Getting an accurate picture of such things through parental reporting can be difficult, because parents’ reports may be unreliable. Likewise, observations by researchers may be tainted by the fact that their very presence alters home dynamics. With newer technologies, young children can testify for themselves.

Another characteristic of these technologies is their capacity to generate much more and more varied data than we’ve had in the past, thereby helping to redress past imbalances. Early childhood development researchers should be better able to study linguistic minority and minority ethnic families, extended families, children’s relationships with their fathers, and diverse forms of child-rearing—particularly as recording devices become ever smaller, so that they become less obtrusive and disruptive.

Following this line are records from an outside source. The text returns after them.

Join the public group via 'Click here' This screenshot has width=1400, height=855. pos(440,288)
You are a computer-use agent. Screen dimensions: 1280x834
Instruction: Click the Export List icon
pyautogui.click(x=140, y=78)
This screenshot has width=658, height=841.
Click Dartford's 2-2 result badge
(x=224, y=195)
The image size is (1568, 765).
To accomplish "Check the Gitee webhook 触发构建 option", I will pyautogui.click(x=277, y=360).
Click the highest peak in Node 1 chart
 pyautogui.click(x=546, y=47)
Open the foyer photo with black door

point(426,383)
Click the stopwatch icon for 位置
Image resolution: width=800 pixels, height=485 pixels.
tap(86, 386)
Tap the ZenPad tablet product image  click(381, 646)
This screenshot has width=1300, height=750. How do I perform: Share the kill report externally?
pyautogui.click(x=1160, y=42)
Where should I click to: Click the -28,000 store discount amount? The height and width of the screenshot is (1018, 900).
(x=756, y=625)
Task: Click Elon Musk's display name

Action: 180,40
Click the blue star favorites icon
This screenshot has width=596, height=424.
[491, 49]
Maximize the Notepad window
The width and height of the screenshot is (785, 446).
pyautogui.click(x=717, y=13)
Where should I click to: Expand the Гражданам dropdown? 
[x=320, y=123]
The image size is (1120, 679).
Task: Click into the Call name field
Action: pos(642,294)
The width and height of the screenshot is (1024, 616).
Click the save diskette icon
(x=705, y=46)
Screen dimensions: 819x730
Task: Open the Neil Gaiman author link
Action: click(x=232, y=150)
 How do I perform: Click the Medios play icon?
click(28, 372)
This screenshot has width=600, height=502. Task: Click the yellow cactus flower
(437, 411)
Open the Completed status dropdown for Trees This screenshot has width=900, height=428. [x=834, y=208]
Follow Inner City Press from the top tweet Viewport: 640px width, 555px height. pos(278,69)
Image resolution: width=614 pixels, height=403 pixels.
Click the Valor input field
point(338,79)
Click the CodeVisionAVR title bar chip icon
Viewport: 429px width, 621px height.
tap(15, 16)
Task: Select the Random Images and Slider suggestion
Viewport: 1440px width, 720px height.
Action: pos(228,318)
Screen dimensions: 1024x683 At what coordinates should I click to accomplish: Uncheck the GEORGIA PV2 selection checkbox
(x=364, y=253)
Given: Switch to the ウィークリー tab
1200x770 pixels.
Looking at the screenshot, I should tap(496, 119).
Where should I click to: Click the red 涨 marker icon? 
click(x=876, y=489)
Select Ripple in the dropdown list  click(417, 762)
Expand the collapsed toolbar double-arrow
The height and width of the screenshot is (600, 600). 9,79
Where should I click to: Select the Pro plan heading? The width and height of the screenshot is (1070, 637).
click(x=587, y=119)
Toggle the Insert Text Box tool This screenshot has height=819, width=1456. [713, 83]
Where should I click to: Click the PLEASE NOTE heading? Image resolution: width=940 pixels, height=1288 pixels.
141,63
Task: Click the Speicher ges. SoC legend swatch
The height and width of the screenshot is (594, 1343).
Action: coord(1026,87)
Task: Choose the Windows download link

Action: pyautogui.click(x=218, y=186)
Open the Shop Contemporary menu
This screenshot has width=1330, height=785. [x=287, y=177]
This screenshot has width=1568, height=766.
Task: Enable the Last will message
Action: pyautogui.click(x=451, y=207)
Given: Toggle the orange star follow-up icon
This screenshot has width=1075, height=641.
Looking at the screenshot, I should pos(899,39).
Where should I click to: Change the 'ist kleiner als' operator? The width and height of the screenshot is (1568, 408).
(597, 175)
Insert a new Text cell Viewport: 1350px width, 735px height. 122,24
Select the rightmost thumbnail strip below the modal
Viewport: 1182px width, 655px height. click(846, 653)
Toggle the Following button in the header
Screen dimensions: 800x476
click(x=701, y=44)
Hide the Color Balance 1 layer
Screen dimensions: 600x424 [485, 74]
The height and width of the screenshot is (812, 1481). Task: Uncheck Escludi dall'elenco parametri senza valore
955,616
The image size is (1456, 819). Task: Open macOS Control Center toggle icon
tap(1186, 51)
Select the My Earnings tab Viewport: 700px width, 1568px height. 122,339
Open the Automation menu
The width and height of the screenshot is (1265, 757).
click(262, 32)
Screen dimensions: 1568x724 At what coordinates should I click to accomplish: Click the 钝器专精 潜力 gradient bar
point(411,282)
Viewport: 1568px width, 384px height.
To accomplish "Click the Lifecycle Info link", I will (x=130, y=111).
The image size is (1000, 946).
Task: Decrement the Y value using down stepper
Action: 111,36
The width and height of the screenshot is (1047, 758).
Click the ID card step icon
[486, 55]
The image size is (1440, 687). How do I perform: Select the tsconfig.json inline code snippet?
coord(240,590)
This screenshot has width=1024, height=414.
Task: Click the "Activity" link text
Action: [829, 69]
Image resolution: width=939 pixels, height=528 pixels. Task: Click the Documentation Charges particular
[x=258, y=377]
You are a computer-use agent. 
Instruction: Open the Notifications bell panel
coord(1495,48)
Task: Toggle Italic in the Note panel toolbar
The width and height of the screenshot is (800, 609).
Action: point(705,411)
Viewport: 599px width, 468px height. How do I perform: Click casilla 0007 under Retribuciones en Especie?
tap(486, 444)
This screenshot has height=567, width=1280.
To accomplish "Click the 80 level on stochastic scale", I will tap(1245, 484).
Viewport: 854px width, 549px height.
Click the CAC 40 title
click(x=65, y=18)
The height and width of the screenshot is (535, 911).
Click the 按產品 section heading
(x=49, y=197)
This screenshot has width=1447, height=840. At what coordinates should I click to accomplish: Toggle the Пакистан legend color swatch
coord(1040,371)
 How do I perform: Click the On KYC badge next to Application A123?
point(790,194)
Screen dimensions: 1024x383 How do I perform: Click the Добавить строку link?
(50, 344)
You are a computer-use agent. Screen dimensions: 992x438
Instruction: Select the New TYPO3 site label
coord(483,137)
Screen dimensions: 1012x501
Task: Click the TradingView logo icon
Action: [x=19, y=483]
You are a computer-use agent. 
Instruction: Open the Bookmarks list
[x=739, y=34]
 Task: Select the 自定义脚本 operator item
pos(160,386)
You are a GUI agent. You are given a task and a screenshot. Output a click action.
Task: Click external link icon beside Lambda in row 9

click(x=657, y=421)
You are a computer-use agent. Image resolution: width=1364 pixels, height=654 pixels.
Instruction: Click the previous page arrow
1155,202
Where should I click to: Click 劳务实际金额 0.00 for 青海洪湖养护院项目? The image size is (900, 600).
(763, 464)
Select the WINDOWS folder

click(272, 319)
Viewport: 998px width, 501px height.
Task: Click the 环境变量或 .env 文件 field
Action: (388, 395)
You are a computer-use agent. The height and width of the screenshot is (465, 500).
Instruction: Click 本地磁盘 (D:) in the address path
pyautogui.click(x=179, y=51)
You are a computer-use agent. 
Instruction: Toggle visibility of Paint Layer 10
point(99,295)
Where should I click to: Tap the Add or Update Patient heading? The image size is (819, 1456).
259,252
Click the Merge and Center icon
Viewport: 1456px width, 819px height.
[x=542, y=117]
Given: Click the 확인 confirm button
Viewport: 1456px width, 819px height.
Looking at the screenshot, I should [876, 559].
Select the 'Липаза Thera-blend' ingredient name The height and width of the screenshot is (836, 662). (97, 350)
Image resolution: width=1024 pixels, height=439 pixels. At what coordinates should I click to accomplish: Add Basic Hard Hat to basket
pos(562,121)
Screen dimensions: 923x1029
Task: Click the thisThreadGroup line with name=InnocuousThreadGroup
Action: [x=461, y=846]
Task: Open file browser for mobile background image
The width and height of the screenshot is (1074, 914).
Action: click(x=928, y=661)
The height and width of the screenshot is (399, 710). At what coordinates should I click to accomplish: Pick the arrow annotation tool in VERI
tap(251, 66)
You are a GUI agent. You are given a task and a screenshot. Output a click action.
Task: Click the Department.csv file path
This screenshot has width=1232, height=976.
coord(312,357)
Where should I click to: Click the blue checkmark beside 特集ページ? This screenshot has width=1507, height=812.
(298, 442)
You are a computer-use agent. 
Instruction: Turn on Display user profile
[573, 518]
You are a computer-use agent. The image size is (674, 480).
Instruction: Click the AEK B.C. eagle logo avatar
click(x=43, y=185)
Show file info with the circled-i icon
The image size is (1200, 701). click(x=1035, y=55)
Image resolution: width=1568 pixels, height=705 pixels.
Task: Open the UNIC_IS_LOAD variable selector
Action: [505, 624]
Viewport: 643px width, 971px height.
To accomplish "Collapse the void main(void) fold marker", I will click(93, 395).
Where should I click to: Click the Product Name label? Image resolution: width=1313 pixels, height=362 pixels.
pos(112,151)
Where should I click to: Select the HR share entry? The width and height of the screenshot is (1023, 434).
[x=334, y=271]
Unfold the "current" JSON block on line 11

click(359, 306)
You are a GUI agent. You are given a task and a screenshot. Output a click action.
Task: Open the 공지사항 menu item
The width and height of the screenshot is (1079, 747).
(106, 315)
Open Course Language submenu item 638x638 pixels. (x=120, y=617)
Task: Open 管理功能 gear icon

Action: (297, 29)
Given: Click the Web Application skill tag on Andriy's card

Risks of existing research approaches

The current imbalance in research may have led, in some instances, to pathologising and problematizing disadvantaged, Black, Asian and Hispanic families, when the real issue may be inadequate understanding of these families, based on insufficient data.

Technologies that view the home  through children’s eyes – and which allow data to be collected more cheaply than through direct observation – might help to address such inadequacies in the study of early childhood development.

They might build on earlier evidence developed by Gordon Wells in the UK and Shirley Brice-Heath in the US. Their findings suggest that children from less well-off families use a much wider, richer range of language at home than they do at school, where they are less culturally confident than some of their better-off peers. It would be good to revisit such observations using more modern tools. Technology could, for example, provide insights into the highly contested claim that in high-poverty households, children are exposed to an average of 30 million fewer words in their early years than their middle-income peers.

Insights into multiple models of early childhood development

We know much more about what goes on in white families than in families of other ethnicities, and we know much less about early childhood development outside Europe and the United States. As Jaipaul Roopnarine demonstrates, there are multiple routes to maturity, and we need to understand them all to optimise early childhood development. Without a more thorough understanding, research may advocate models based only on Western evidence, treating them as universally applicable when alternative models from other cultures might be equally or even more effective.

The value of seeing the world through new eyes is very apparent. Footage on YouTube of domestic cats roaming around with cameras strapped to their bodies is captivating, mapping where cats go, what they see and what they do.  Likewise, wildlife programmes have been re-energised by similar methods that capture birds’-eye views of the skies and the land.

Audiovisual technologies hold out the prospect that young children, as unconscious recorders of their own behaviour and of those around them, can shed light on how they are agents of their own early development and what works best for them. The evidence collected may also prove to be just as entertaining.